Agrecalc: Modelling methodology for carbon footprinting
The Agrecalc team is committed to maintaining a consistent, defensible model of farm emissions based on the latest published reporting standards and scientific research. Our modelling methodology for carbon footpriting is based on greenhouse gas reporting guidelines published by the IPCC for national inventories. We also incorporate more specific national figures from the UK National Greenhouse Gas Inventory.
Our methods are broadly aligned with PAS 2050:2011, a standard for the robust quantification of product carbon footprints. In the interest of transparency, the following sections detail the methodologies we use to quantify farm greenhouse gas emissions. Agrecalc broadly aligns with LCA guidelines defined by ISO 14044 and PAS 2050 standards as well as IPCC guidelines for greenhouse gas reporting for emissions to the farm-gate.
Agrecalc can be used to monitor emissions against FLAG SBTis and is broadly aligned with the current public draft of the GHG Protocol Agricultural Guidance. We cover areas of emissions and sequestration laid out as part of the SBTi FLAG pathway, with the exception of land use change emissions from wetlands, which will be incorporated in 2024.
Agrecalc combines higher IPCC Tier methods to develop own modelling methodology for carbon footprinting
The IPCC methods for greenhouse gas reporting are split into three tiers of increasing complexity and specificity. Tier I reporting standards use default figures published by the IPCC which provide a general estimate of greenhouse gas emissions, but likely miss important sources of variance.
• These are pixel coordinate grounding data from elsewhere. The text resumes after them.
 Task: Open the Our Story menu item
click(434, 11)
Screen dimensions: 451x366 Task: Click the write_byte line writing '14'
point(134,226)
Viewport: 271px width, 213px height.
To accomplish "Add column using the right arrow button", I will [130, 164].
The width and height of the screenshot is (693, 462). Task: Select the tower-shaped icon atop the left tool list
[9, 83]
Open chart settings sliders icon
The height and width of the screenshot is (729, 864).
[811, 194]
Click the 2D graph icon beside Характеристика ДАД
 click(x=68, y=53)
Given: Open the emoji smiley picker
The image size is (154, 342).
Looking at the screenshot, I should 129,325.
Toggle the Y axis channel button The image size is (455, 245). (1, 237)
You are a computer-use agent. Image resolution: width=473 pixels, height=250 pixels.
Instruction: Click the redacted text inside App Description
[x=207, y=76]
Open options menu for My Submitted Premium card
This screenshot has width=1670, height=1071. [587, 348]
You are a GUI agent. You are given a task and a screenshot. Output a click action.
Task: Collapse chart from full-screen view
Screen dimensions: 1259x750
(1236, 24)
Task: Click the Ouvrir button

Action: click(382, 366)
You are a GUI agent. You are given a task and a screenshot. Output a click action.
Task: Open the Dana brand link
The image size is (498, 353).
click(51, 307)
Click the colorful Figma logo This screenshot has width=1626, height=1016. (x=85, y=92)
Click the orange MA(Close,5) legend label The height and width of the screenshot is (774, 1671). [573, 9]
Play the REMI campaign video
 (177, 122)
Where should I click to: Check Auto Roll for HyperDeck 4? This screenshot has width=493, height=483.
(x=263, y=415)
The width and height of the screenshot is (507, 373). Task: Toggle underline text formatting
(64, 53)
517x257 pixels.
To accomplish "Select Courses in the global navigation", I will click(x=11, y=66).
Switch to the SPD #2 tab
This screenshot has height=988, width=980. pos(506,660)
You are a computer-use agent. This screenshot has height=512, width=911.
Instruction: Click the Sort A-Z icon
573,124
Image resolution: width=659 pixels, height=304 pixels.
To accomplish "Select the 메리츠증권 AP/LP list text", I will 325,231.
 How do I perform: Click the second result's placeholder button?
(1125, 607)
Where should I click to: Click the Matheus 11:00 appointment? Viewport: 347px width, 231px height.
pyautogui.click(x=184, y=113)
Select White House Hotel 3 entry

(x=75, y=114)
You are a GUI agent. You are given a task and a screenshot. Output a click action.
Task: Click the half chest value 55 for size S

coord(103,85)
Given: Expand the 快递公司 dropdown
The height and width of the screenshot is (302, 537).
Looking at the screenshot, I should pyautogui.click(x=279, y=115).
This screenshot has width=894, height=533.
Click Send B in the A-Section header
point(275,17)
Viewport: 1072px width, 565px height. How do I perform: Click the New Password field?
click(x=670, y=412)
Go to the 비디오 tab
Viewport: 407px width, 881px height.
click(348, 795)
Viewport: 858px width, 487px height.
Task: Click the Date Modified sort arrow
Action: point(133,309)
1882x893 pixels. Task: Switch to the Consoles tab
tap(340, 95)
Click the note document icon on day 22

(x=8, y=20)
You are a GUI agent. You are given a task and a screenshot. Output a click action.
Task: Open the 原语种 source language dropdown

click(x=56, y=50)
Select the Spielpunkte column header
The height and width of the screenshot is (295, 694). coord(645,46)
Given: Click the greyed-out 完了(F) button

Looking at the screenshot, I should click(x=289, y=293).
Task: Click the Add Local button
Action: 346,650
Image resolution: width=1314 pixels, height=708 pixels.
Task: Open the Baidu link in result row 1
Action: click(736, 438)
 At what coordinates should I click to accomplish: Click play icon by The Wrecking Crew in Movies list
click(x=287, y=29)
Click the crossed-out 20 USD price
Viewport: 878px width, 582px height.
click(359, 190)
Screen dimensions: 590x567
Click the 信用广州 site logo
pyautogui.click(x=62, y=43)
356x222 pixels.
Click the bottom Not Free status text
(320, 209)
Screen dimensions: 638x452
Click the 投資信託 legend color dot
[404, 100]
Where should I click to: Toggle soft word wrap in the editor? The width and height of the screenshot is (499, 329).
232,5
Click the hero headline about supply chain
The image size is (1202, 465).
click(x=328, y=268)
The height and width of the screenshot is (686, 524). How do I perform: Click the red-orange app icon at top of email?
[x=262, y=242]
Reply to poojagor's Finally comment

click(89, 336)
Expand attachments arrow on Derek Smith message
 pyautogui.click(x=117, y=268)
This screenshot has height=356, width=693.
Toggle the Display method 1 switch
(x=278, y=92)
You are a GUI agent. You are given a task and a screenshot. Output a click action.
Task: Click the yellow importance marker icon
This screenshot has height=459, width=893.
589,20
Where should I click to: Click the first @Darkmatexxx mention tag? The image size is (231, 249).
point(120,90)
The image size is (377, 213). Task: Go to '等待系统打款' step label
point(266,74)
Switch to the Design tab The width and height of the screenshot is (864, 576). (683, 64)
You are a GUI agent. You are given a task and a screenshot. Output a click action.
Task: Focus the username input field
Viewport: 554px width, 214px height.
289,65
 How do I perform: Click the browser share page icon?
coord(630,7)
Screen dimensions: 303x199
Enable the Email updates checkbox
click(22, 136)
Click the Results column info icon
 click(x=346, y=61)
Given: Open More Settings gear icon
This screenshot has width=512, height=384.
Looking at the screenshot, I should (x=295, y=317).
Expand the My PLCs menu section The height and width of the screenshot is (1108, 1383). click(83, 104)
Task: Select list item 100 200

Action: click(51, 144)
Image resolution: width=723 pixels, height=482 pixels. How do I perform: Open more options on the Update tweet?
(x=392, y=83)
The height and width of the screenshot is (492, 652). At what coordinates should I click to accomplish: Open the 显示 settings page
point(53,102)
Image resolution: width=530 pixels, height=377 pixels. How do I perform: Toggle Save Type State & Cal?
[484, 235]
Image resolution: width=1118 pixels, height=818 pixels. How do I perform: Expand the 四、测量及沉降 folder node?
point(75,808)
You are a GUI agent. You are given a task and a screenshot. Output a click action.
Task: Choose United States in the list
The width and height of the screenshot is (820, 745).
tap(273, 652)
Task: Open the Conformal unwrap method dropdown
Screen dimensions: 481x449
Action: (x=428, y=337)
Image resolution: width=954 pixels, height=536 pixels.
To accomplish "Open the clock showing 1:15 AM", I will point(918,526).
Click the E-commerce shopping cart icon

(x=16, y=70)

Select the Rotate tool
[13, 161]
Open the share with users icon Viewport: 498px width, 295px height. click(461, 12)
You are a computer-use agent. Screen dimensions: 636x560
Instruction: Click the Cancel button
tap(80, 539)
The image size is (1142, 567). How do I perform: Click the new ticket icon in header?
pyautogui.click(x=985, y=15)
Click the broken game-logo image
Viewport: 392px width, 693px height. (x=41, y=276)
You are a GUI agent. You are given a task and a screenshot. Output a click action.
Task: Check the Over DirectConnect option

Tier II reporting standards are slightly more specific than Tier I, as they use national research to generate country-specific emission factors. Finally, Tier III reporting uses process-based models to predict emissions with the greatest accuracy and system-specificity. The IPCC published its original guidelines in 2006 and updated these guidelines in 2019. Our model reflects the latest published guidelines, and we aim to quickly assimilate new guidance to keep our model at the forefront of peer-reviewed published science.
To balance model performance and data requirements, our model makes use of higher Tier methods for large emissions sources. Default methods are used where higher Tier methods would increase data requirements beyond what is generally available on a farm, for smaller emission sources, and for emission sources where more research is needed to improve the resolution of emission factors.